Ten slotte is er een grotere fysieke ongelijkheid en een groter risico op letsel voor vrouwen dan voor mannen. Vrouwen kunnen meer hulpeloosheid ervaren en hebben daardoor meer moeite om de opwinding (bijvoorbeeld versterkte schrikreflex) en depressieve symptomen (beperkt affect) te blussen.
Over de Auteurs:Dr. Davis is vice-president van academische zaken bij het Henry Ford Health System in Detroit, Michigan, en een professor aan de Case Western Reserve University School of Medicine, afdeling psychiatrie, Cleveland.
Dr. Breslau is directeur van epidemiologie en psychopathologie bij de afdeling psychiatrie van het Henry Ford Health System in Detroit, Michigan, en een professor aan de Case Western Reserve University School of Medicine, afdeling psychiatrie, Cleveland.
Referenties
Breslau N, Davis GC, Andreski P, Peterson E (1991), Traumatische gebeurtenissen en posttraumatische stressstoornis in een stedelijke populatie van jonge volwassenen. Arch Gen Psychiatry 48 (3): 216-222.
Breslau N, Davis GC, Andreski P, Peterson EL (1997a), Geslachtsverschillen bij posttraumatische stressstoornis. Arch Gen Psychiatry 54 (11): 1044-1048.
Breslau N, Davis GC, Peterson EL, Schultz L (1997b), Psychiatrische gevolgen van posttraumatische stressstoornis bij vrouwen. Arch Gen Psychiatry 54 (1): 81-87.
Breslau N, Kessler RC, Chilcoat HD et al. (in druk), Trauma en posttraumatische stressstoornis in de gemeenschap: het Detroit-gebiedsonderzoek naar trauma uit 1996. Arch Gen Psychiatry.
Bromet E, Sonnega A, Kessler RC (1998), Risicofactoren voor DSM-III-R posttraumatische stressstoornis: bevindingen van de National Comorbidity Survey.
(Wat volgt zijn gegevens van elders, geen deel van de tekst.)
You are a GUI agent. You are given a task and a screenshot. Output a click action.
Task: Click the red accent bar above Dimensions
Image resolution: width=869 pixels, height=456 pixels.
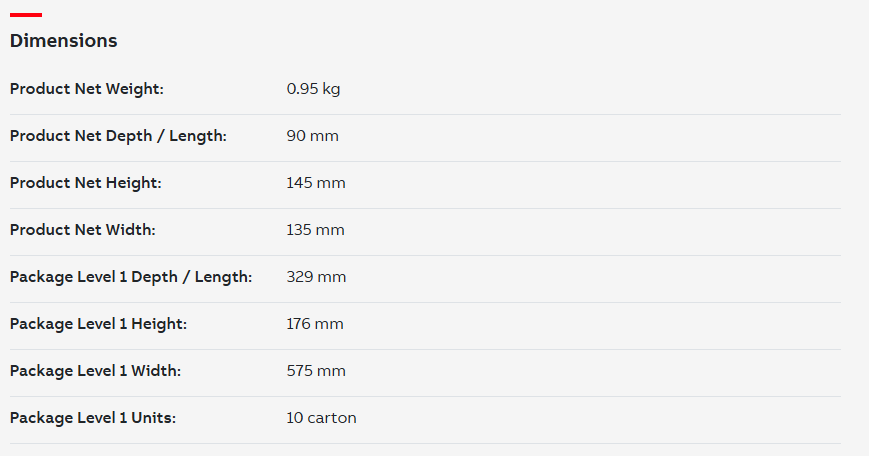tap(26, 15)
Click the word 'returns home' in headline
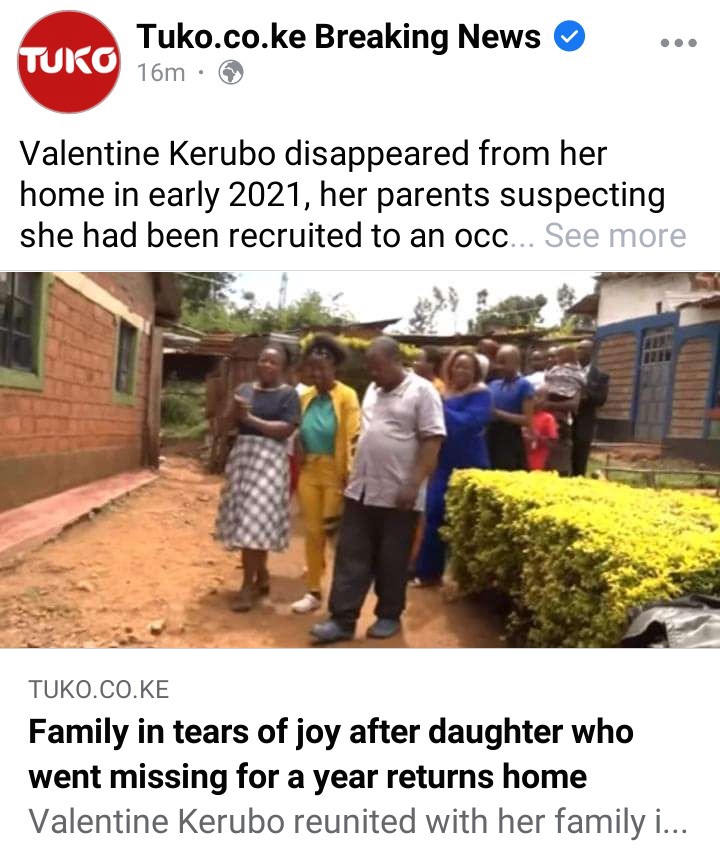 [x=487, y=776]
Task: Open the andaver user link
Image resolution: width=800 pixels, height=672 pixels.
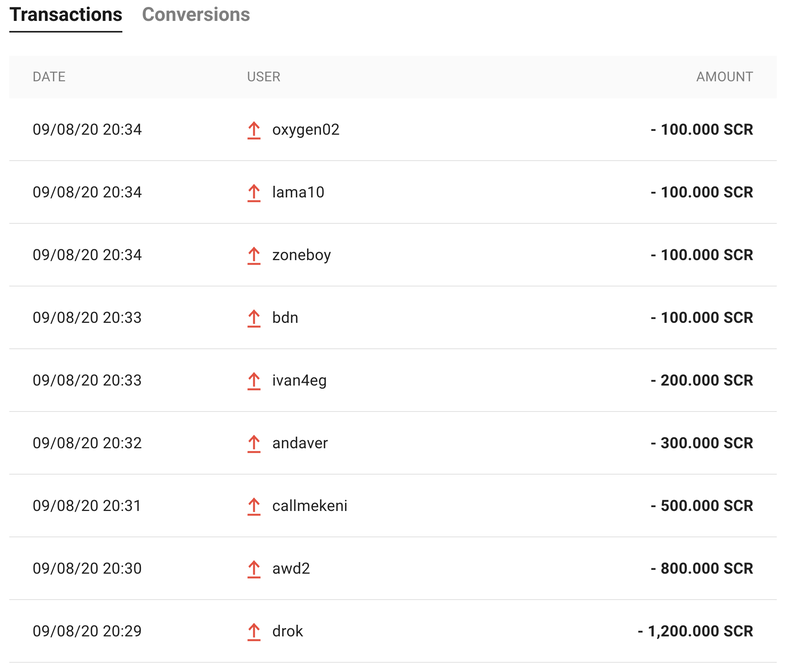Action: (300, 443)
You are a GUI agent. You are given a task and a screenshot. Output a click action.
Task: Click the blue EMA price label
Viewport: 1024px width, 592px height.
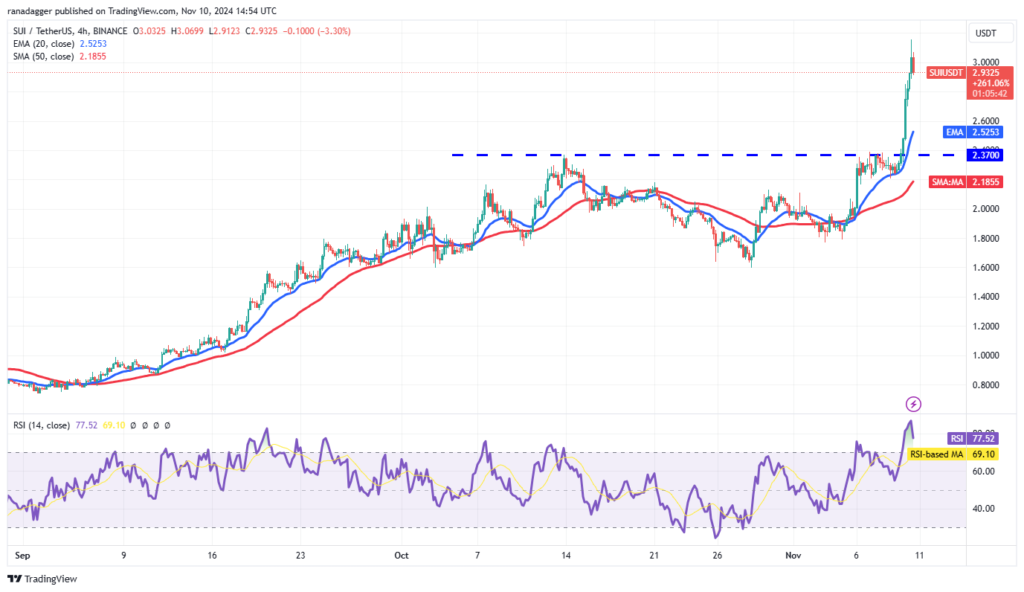tap(957, 132)
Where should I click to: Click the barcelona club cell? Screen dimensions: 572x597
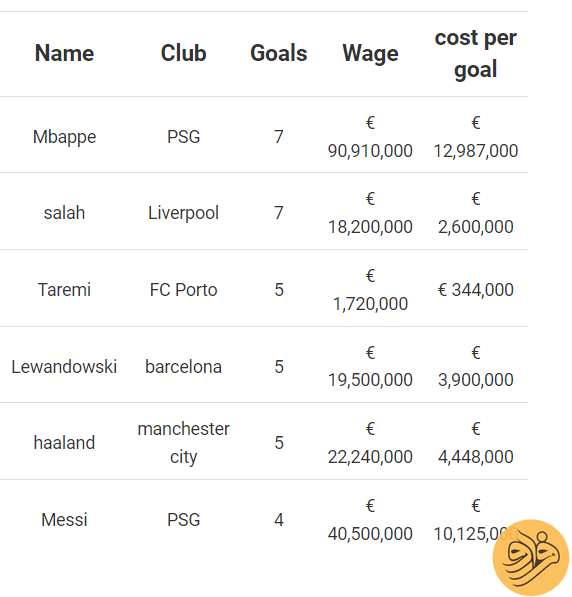(184, 367)
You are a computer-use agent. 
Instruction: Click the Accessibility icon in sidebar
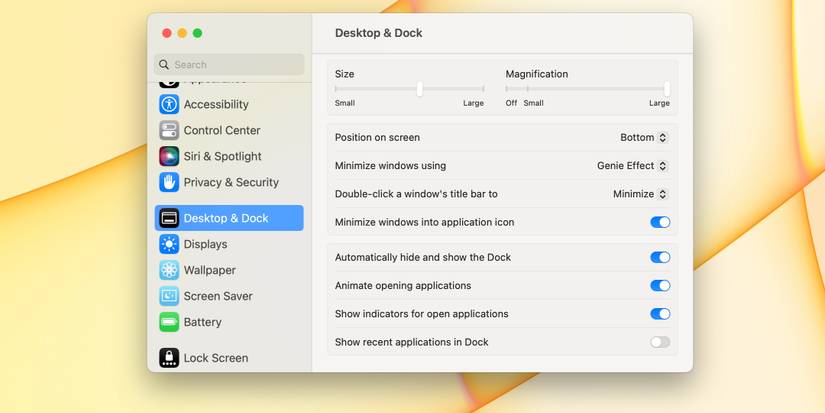tap(169, 104)
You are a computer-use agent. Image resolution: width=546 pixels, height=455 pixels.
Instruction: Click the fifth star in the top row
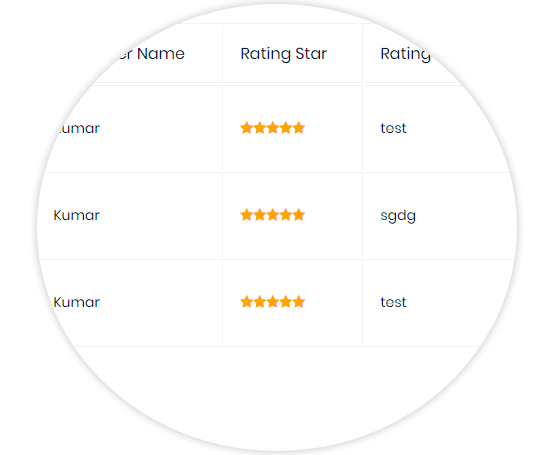pos(299,128)

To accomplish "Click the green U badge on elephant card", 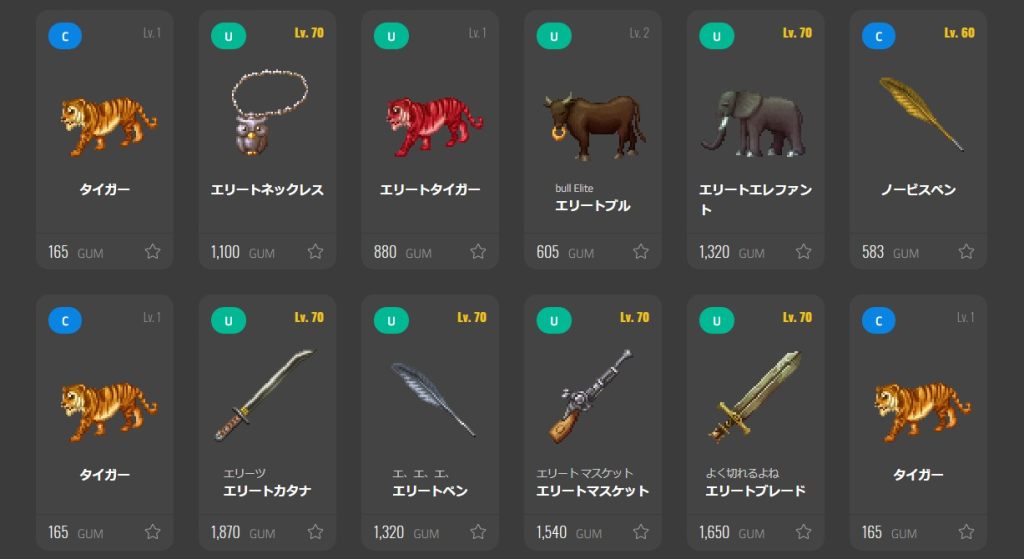I will [716, 36].
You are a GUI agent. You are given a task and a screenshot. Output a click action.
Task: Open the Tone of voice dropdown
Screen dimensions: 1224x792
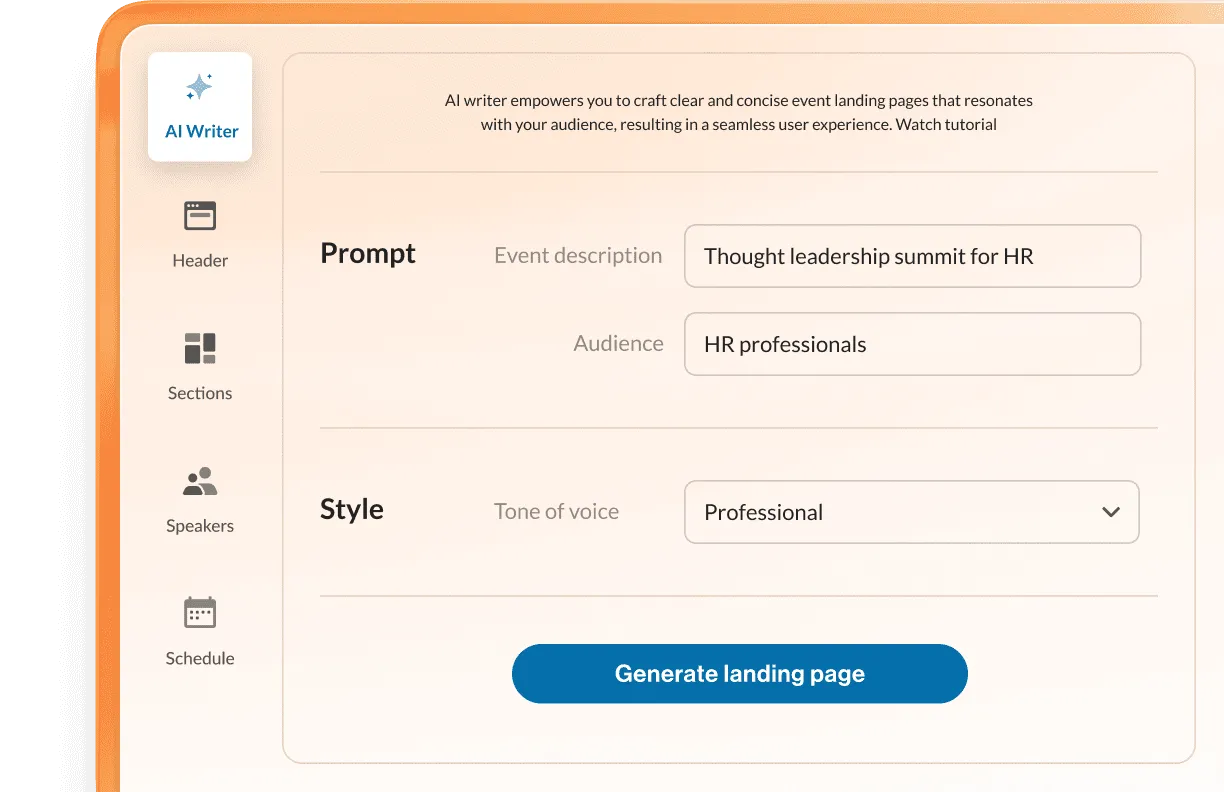click(x=911, y=512)
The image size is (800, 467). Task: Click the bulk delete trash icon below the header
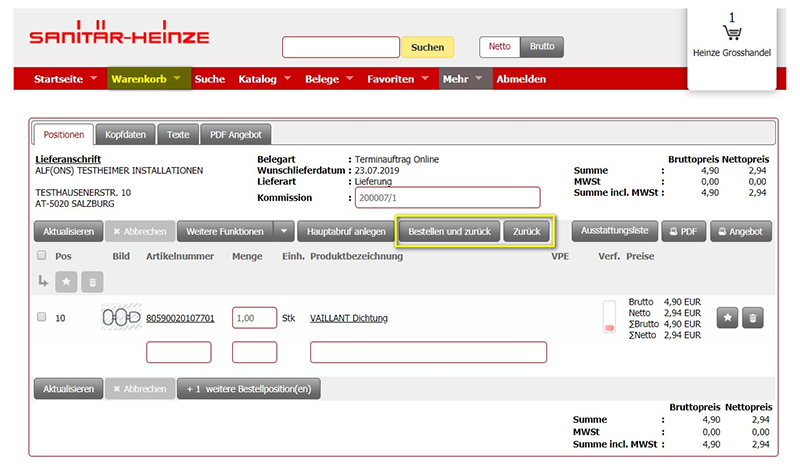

Am J Epidemiol 147 (4): 353-361.
Davidson JR, Hughes D, Blazer DG, George LK (1991), Posttraumatische stressstoornis in de gemeenschap: een epidemiologische studie. Psychol Med 21 (3): 713-721.
Heizer JE, Robins LN, Cottier L (1987), Posttraumatische stressstoornis bij de algemene bevolking: bevindingen van de Epidemiologic Catchment Area Survey. N Engl J Med 317: 1630-1634.
Kessler RC, Sonnega A, Bromet E, Hughes M et al. (1995), Posttraumatische stressstoornis in de National Comorbidity Survey. Arch Gen Psychiatry 52 (12): 1048-1060.